From the material below, copy out each line with the word "size" in it.
»»
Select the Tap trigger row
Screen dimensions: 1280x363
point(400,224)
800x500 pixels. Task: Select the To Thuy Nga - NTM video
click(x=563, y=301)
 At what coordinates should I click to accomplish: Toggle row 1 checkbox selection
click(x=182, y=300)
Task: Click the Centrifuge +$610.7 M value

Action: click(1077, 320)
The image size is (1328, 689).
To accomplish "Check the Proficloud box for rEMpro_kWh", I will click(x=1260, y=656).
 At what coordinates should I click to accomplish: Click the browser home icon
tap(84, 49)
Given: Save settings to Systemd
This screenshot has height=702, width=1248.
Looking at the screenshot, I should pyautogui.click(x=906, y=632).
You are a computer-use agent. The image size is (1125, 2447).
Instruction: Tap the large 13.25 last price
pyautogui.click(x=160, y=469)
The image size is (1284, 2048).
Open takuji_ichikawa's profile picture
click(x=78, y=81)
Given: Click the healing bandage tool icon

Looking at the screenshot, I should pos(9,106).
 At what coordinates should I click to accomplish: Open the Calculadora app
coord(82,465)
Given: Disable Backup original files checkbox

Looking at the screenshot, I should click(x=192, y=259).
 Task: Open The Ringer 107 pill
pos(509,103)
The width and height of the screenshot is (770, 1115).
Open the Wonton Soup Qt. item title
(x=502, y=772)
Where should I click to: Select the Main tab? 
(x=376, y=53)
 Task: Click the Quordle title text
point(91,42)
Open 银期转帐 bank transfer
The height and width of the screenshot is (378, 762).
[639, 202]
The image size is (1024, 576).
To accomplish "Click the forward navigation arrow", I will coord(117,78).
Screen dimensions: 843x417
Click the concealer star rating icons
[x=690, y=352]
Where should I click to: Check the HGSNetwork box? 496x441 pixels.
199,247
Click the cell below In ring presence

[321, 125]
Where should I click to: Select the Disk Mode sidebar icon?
««
> [OUTPUT OF THE EXERCISE]:
The image size is (1328, 689).
You are a computer-use agent. The image size is (1125, 2447).
The image size is (1284, 2048).
The image size is (1024, 576).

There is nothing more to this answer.